- Your task
The task calls for the line containing "Instruction: Select the" and all later lines, through the end of the entries below, to be set down exactly and without pictures.

- Stored items
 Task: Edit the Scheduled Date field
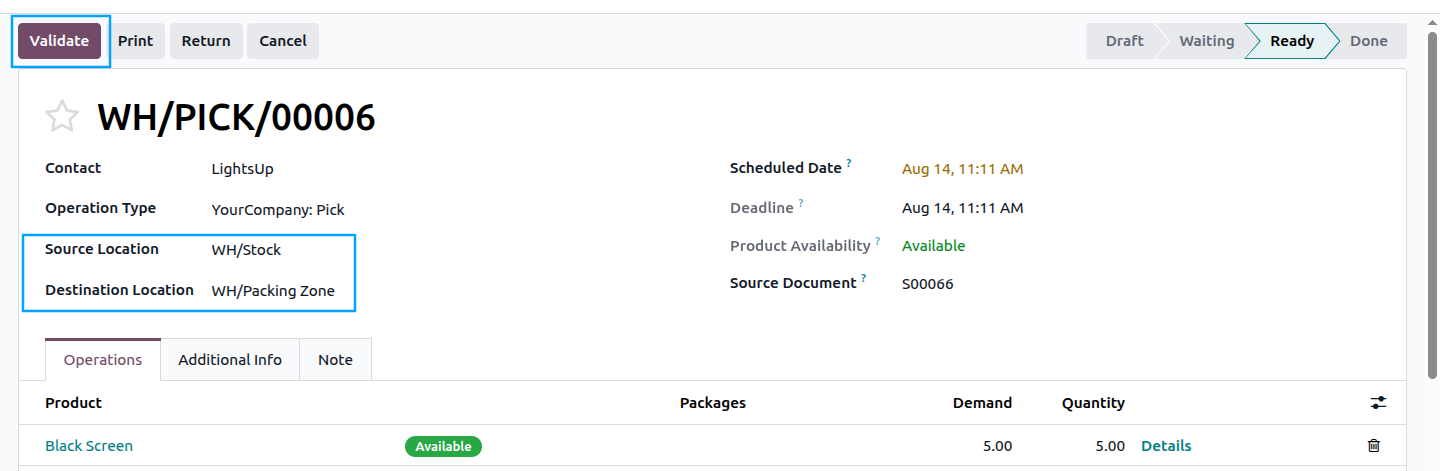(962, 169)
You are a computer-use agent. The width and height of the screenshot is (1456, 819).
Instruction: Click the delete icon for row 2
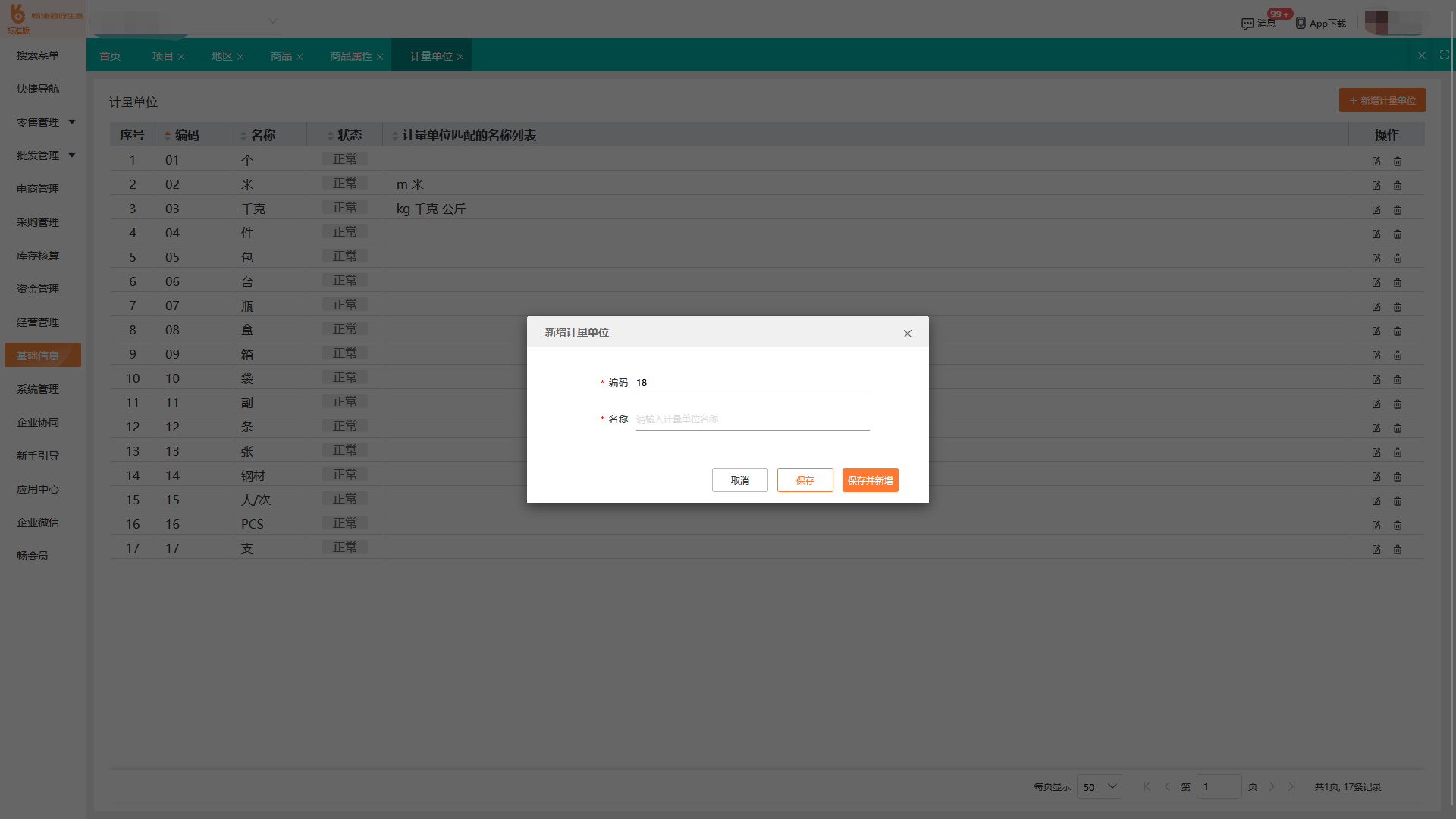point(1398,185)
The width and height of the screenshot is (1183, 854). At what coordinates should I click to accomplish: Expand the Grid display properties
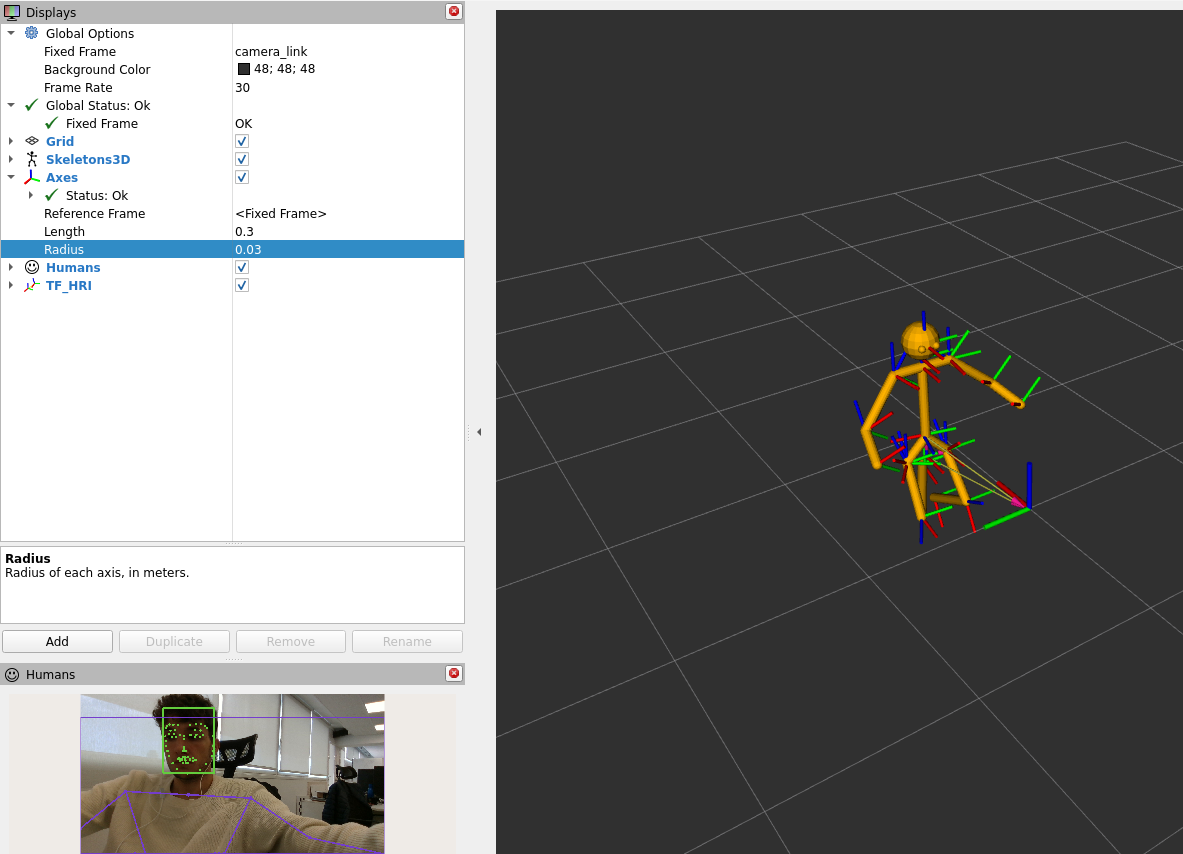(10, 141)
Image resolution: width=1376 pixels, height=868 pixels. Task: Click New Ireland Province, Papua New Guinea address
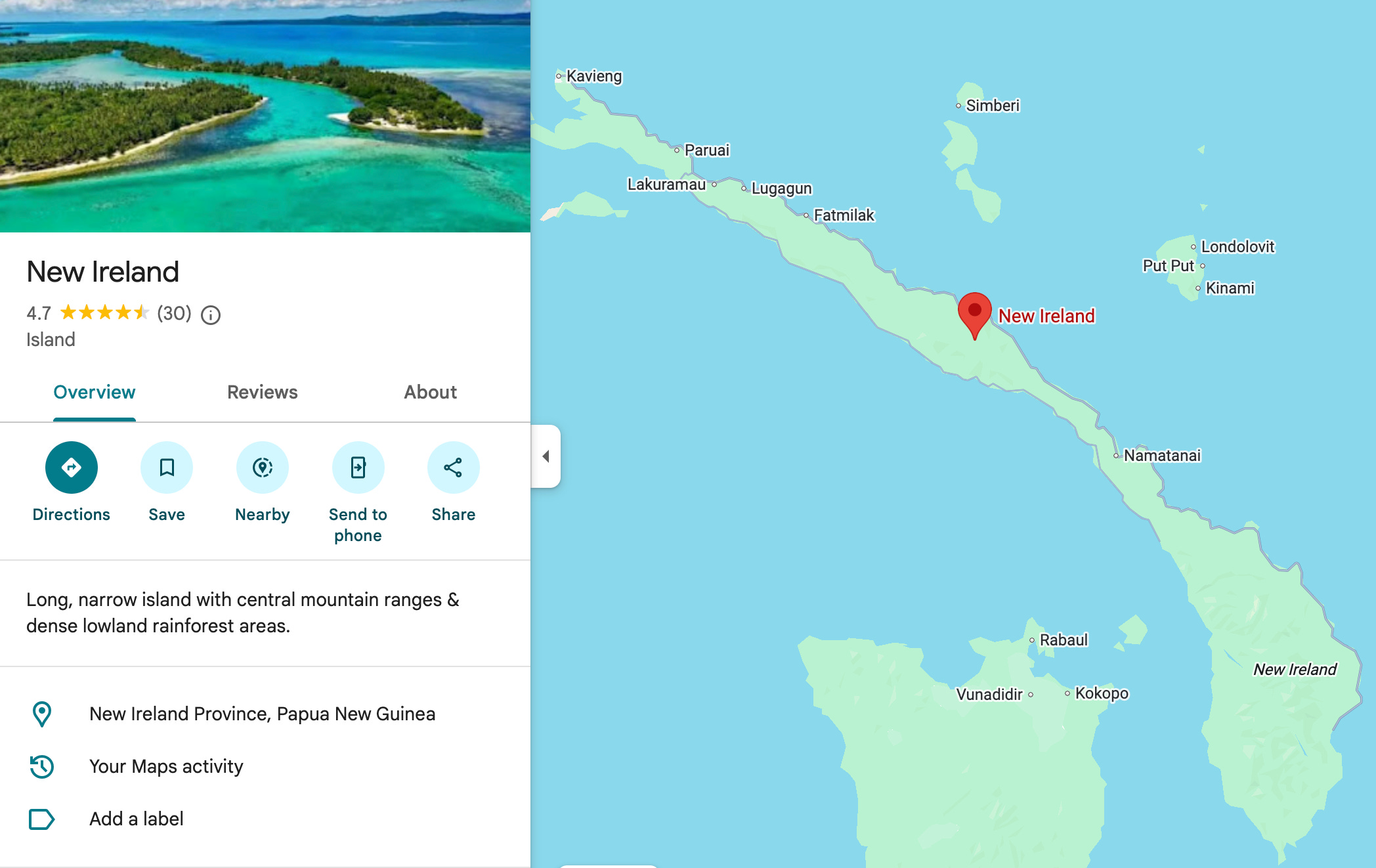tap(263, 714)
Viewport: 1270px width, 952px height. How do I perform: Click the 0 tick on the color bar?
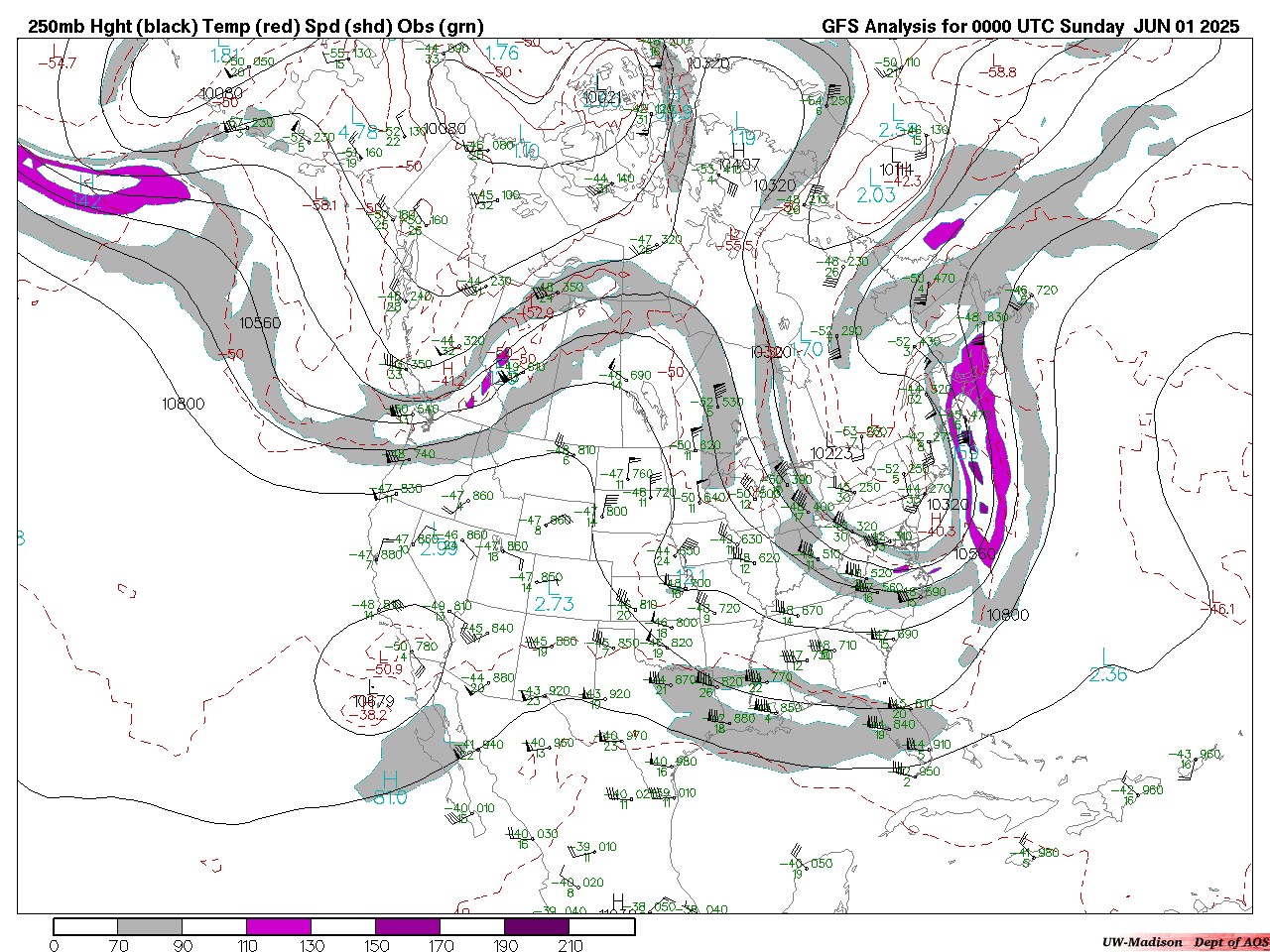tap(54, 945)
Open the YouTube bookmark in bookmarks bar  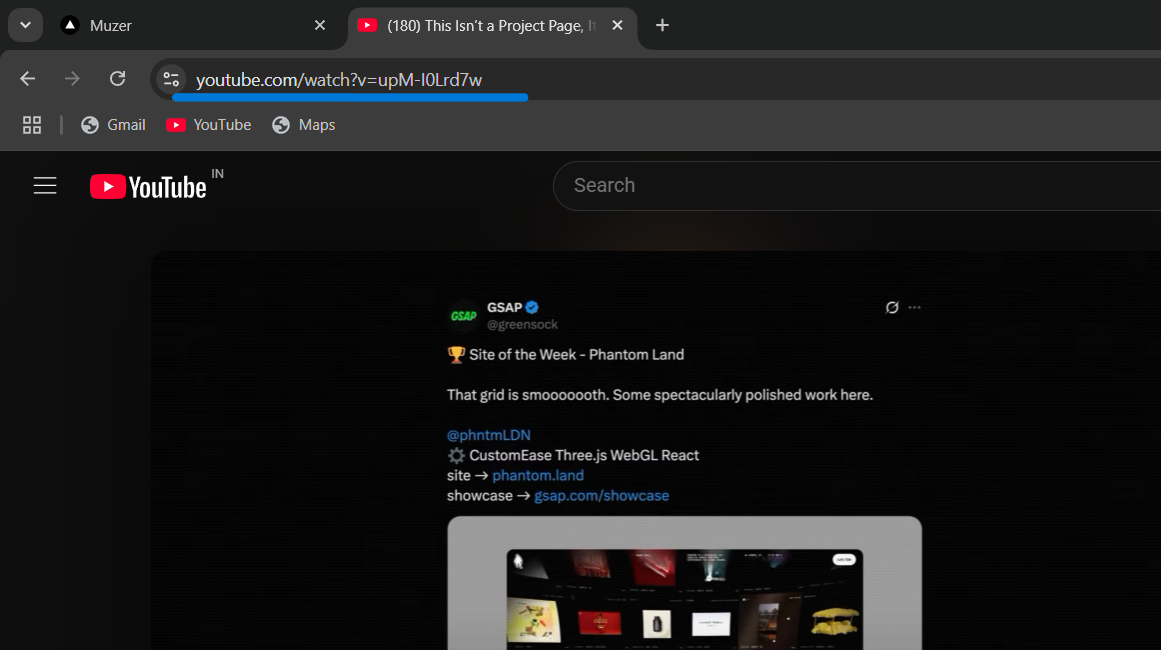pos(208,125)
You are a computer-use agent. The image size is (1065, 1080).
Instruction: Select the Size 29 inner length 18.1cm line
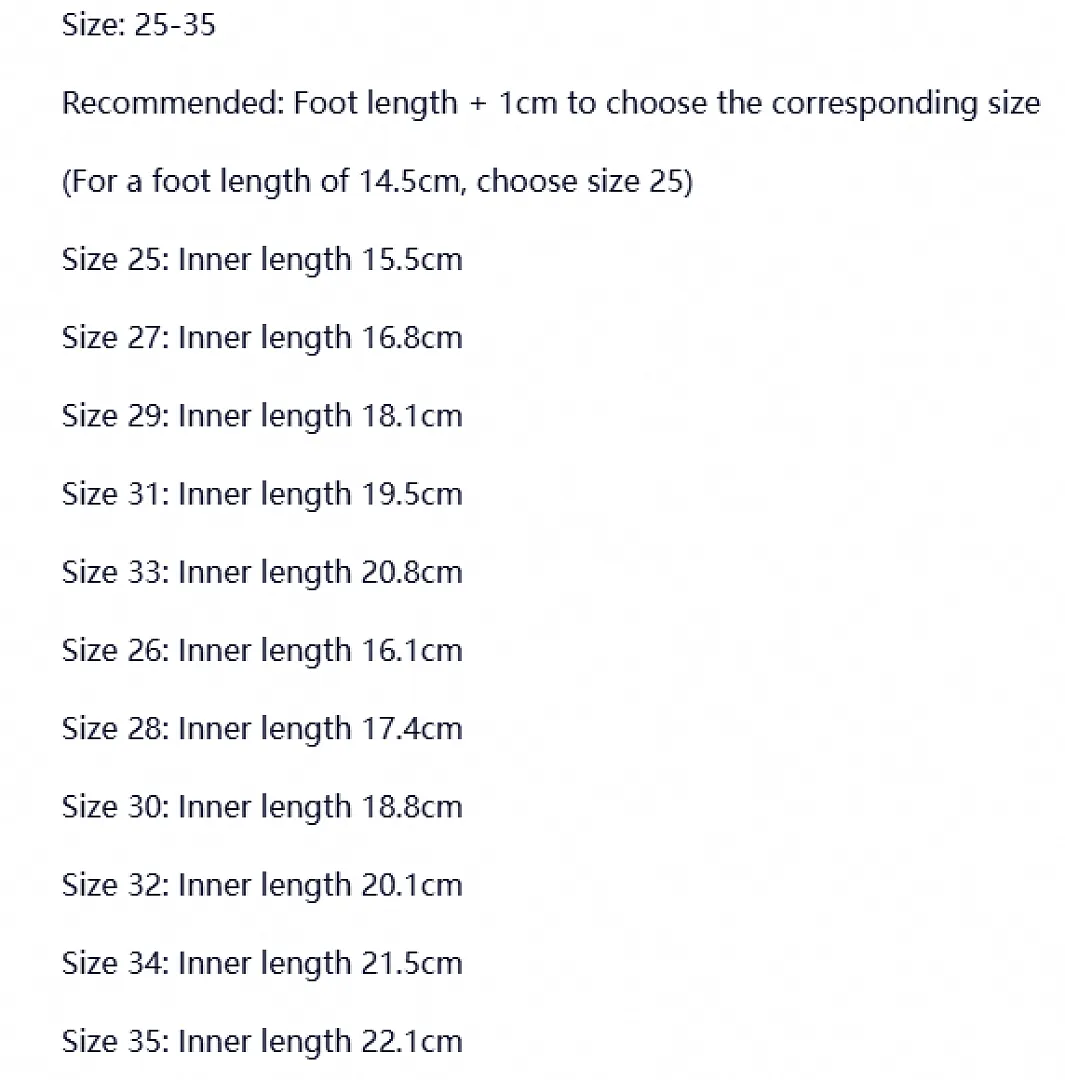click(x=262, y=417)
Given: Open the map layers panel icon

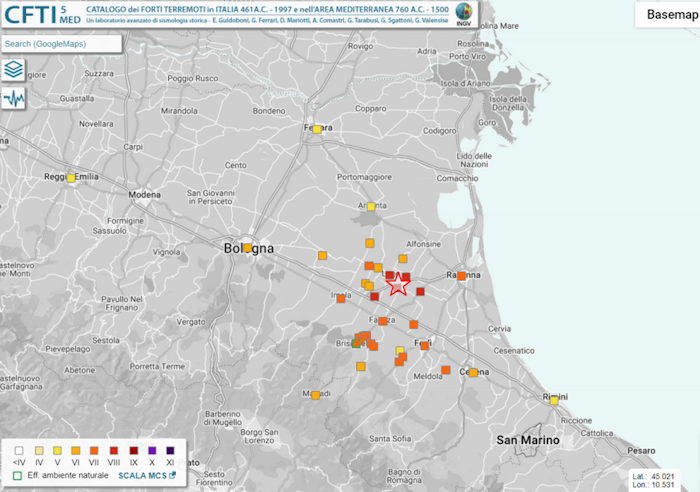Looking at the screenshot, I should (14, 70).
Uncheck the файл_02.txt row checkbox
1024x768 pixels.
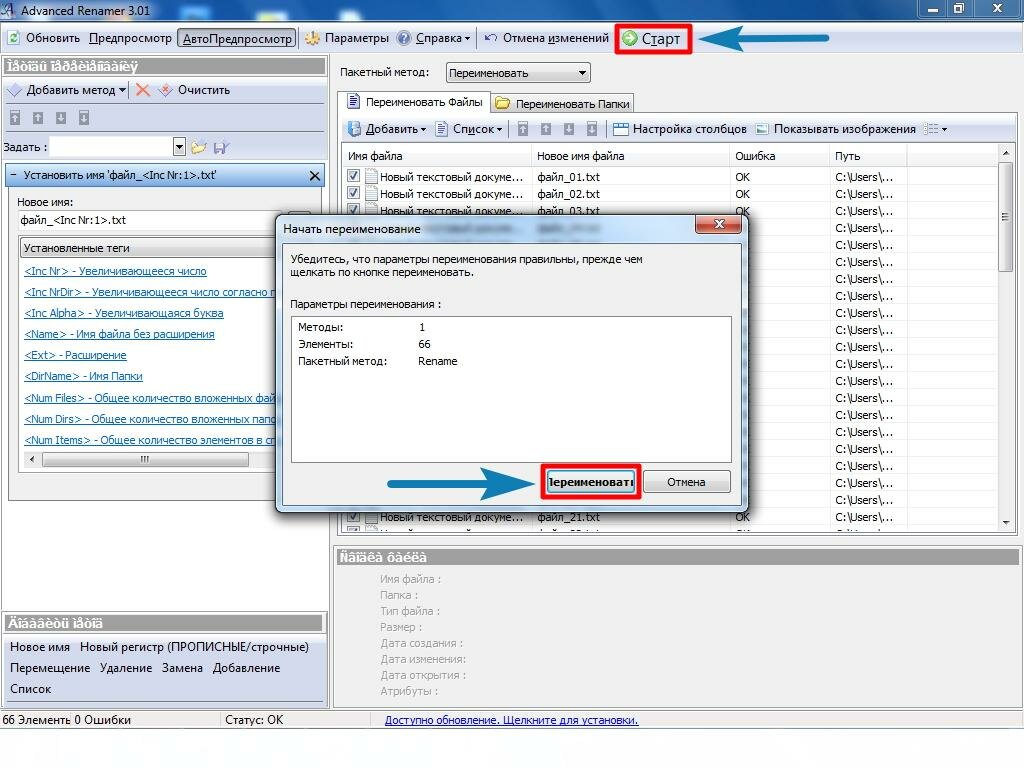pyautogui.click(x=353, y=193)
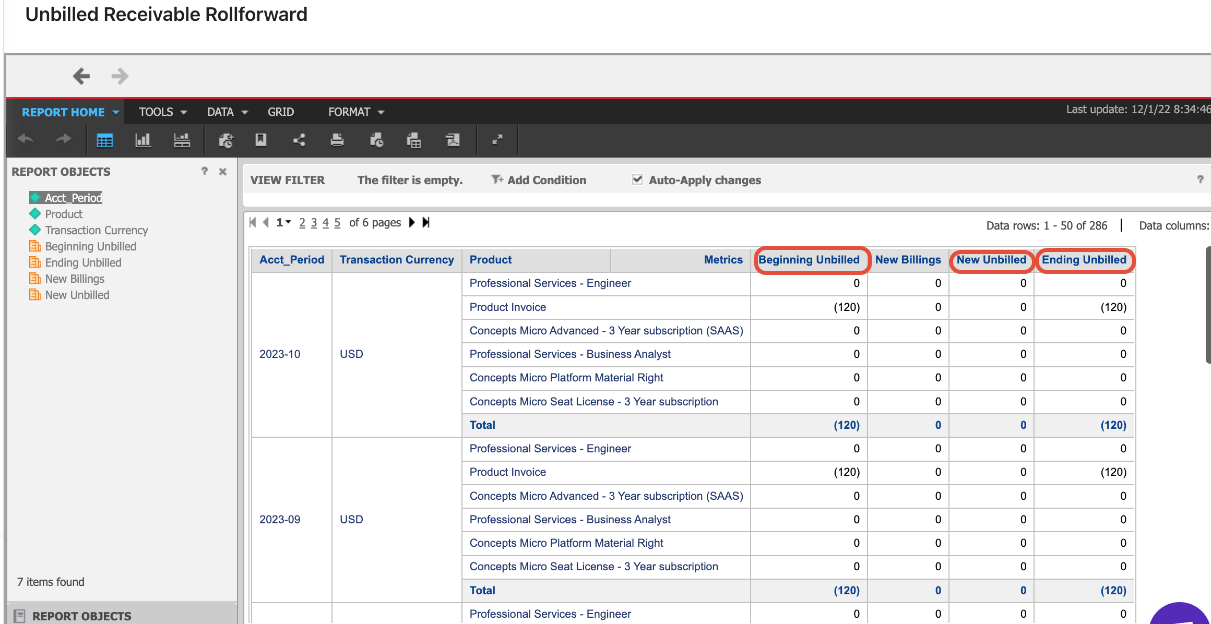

- Problem solution
Instruction: Select the Size 29 inner length 18.1cm line
click(x=262, y=417)
Given: Open the map layers panel icon

Looking at the screenshot, I should (14, 70).
Uncheck the файл_02.txt row checkbox
1024x768 pixels.
pyautogui.click(x=353, y=193)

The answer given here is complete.